8 Questionnaires for RBD

A series of several specific questionnaires have been developed to screen for RBD. Their advantages and limitations are presented in detail in Chap. 19, by the Wing group. Questionnaires may be used to make a provisional diagnosis of RBD. PSG demonstration of RWA and any type of documentation of abnormal behaviors is necessary for the definite diagnosis or RBD, whereas questionnaires can only be used to make a diagnosis of probable RBD. Although most questionnaires showed excellent clinometric properties in their respective validation studies (see Chap. 19), subsequent use outside the strict context of validation studies has shown that the results are far less good and often problematic, and false positives and false negatives occur [8]. This has been recently confirmed in patients with da novo Parkinson’s diesase, wiht an AUC of 0.68 [41], as well as in the elderly Spanish community, with a positive predictive value of the used validated questionnaire of only 25% [42]. Therefore, the current role of questionnaires is seen as first screening step in a multistep procedure [43].

Conclusions

In summary, the importance of a correct diagnosis of RBD cannot be overemphasized, due to its implications for the individual patient with respect to the high risk for future emergence of neurodegenerative disease and also with respect for neuroprotective or disease-modifying treatment trials.

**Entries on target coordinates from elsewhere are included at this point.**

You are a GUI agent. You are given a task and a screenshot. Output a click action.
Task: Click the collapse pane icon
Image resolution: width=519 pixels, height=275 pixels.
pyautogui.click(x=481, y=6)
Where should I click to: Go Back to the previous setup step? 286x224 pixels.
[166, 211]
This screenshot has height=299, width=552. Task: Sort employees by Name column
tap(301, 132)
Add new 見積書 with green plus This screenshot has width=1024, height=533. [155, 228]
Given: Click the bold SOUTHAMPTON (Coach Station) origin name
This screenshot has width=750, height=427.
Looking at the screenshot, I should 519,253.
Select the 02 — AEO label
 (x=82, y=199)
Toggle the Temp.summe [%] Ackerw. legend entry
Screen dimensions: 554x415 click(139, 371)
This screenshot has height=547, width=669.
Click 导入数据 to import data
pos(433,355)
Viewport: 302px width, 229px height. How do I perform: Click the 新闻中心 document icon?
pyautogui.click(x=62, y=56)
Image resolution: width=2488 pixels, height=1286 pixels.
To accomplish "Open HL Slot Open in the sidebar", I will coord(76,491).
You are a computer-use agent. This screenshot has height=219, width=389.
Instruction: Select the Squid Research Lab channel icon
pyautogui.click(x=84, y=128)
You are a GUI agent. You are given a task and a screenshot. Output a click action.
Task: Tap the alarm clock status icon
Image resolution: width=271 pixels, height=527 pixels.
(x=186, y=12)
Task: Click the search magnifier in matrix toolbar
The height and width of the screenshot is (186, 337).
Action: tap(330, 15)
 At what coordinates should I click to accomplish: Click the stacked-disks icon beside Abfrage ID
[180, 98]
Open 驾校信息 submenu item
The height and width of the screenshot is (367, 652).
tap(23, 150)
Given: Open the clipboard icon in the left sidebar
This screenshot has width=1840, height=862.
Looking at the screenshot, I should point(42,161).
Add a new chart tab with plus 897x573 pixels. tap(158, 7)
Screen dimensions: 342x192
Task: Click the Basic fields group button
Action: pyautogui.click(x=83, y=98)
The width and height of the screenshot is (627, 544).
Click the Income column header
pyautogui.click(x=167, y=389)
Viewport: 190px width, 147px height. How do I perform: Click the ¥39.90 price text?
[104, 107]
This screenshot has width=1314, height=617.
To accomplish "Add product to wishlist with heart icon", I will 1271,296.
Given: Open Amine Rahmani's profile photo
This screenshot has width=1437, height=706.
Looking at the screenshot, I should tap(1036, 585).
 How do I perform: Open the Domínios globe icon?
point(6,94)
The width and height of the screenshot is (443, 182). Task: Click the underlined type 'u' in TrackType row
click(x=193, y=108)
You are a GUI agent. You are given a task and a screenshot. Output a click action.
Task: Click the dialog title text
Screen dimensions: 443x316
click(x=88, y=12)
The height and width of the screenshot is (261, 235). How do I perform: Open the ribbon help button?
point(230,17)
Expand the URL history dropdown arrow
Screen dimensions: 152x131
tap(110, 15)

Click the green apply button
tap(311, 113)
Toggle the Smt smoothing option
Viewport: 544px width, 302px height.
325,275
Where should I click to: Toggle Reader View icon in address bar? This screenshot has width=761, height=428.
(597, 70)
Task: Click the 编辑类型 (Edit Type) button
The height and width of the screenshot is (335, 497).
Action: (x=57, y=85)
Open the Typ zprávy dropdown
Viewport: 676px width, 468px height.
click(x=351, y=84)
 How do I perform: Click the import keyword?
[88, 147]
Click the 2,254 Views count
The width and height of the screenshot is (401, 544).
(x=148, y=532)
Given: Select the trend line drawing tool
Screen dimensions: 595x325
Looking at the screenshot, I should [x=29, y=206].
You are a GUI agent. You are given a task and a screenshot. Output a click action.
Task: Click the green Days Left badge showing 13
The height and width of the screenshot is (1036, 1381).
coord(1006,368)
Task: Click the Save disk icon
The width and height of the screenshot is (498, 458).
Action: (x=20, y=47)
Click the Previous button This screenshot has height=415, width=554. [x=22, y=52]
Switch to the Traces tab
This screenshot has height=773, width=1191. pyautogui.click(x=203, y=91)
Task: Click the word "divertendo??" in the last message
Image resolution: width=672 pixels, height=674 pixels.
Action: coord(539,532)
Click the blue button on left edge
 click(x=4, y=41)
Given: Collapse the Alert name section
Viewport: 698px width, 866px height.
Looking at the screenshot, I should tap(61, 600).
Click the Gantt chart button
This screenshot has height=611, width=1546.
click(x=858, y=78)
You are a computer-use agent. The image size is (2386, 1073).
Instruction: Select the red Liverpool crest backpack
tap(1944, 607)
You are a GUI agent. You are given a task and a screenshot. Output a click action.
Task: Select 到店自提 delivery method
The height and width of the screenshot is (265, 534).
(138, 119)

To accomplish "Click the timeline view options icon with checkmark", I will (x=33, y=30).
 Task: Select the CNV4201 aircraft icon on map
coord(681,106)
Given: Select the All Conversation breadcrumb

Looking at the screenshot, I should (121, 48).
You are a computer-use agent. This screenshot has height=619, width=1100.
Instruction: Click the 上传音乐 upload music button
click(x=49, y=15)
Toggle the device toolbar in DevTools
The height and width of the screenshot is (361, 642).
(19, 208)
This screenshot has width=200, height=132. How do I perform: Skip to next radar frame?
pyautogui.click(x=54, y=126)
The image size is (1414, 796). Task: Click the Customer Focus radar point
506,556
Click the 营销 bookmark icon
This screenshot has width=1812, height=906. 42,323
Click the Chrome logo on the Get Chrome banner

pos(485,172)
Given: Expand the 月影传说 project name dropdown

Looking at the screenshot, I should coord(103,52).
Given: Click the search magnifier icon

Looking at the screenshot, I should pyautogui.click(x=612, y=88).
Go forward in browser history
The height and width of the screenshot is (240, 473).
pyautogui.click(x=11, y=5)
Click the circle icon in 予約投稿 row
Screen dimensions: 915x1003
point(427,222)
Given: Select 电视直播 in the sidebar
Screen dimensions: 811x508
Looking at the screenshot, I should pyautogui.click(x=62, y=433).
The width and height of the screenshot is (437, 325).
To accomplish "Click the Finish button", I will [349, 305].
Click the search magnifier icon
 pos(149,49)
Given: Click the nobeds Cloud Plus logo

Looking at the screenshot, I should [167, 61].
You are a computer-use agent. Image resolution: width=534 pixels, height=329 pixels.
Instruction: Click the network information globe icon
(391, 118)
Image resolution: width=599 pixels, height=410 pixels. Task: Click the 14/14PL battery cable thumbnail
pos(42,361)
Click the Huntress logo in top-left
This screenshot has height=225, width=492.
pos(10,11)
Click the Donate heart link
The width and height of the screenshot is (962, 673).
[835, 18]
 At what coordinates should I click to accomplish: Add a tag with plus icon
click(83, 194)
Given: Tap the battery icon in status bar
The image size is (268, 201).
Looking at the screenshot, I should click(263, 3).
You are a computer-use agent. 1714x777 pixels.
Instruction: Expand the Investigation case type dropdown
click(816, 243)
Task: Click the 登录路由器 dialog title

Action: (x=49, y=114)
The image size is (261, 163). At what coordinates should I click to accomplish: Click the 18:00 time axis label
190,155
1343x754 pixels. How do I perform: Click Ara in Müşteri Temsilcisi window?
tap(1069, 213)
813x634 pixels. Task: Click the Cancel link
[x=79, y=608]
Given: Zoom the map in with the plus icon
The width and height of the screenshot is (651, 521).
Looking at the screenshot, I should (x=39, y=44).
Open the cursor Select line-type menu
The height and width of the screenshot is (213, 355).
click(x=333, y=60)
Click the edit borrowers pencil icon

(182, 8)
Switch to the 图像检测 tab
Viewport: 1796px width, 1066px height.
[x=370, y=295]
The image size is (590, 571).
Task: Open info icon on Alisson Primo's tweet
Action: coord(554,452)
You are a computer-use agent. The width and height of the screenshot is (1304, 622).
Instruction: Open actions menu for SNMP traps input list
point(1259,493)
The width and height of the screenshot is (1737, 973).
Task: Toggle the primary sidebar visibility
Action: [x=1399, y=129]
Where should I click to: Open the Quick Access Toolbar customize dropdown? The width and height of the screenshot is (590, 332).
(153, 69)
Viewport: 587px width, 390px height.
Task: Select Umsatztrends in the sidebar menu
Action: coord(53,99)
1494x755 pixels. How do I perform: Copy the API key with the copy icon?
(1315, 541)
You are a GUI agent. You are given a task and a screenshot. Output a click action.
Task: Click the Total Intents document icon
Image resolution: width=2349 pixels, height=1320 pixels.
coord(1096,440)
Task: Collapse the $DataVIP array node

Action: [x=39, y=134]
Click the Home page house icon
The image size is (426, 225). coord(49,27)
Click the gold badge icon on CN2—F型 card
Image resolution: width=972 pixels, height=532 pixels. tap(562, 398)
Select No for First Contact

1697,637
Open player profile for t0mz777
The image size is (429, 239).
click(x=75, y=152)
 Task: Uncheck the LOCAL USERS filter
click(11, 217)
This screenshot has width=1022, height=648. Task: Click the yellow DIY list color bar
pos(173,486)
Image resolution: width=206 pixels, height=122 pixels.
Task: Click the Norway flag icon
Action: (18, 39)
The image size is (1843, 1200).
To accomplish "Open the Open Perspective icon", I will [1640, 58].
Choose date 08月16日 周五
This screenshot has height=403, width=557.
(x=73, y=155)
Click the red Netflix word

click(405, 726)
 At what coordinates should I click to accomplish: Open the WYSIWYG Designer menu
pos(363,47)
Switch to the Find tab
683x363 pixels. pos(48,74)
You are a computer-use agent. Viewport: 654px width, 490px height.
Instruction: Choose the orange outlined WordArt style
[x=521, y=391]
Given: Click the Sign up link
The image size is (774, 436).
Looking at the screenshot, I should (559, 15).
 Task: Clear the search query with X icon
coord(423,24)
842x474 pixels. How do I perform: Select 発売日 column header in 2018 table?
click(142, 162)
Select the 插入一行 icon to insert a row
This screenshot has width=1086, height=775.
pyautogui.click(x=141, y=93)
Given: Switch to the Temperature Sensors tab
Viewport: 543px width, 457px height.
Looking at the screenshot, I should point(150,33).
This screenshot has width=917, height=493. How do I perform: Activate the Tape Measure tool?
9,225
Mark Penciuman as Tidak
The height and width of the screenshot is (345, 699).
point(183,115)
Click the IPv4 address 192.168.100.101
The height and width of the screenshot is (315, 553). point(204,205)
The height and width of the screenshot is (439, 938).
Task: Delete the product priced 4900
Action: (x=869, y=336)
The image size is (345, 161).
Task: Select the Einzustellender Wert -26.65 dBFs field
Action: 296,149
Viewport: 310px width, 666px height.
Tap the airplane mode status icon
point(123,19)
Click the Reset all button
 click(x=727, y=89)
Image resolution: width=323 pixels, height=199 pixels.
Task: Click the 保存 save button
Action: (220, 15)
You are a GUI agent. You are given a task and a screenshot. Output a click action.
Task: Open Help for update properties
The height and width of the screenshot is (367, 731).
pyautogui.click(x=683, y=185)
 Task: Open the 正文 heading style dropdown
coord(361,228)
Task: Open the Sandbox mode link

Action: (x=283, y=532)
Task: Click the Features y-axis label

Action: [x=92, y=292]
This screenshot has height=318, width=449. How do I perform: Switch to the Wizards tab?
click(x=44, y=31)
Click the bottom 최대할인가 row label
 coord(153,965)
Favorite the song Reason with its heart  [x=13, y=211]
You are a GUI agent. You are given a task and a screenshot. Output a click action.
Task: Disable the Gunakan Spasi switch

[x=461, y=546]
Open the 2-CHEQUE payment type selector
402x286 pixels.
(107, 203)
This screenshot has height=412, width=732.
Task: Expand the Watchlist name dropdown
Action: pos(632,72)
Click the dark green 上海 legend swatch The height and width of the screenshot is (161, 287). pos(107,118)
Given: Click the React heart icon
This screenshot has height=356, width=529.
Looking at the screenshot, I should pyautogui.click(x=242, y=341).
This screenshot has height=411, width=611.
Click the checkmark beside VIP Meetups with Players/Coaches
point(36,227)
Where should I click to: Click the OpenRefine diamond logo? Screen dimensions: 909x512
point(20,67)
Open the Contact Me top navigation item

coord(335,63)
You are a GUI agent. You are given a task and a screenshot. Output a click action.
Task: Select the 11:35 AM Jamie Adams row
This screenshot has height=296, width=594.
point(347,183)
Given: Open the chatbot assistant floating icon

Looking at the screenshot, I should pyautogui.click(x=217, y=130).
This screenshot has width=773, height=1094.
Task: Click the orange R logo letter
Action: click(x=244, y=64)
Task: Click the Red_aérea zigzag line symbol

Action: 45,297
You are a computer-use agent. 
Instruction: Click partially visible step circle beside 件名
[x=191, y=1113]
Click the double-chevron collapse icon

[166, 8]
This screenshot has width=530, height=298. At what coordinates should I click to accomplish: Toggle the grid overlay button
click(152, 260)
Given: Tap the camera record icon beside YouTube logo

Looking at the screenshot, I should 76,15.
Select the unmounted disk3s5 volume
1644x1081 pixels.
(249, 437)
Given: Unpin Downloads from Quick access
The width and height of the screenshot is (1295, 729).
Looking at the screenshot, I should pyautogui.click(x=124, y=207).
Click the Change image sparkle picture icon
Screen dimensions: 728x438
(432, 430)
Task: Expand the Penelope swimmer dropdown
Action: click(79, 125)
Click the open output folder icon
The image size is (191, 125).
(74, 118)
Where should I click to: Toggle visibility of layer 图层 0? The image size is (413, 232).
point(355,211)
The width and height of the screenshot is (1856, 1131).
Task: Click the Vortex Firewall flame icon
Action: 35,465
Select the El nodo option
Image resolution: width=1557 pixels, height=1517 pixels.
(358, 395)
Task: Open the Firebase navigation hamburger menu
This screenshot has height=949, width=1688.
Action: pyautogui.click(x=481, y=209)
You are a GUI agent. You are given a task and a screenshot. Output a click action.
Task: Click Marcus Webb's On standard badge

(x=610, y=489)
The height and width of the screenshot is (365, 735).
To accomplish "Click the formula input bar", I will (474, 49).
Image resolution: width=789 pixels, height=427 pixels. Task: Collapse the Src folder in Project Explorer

While in past years it has become common knowledge that questionnaires alone are not suitable for RBD diagnosis, ongoing research is trying to identify screening methods for RBD [8]. Whether or not the diagnosis of RBD can be obtained in the future without PSG, perhaps based on novel technologies, remains to be established. At present, the diagnostic gold standard is PSG, including high-quality EMG recording from chin and upper extremity muscles.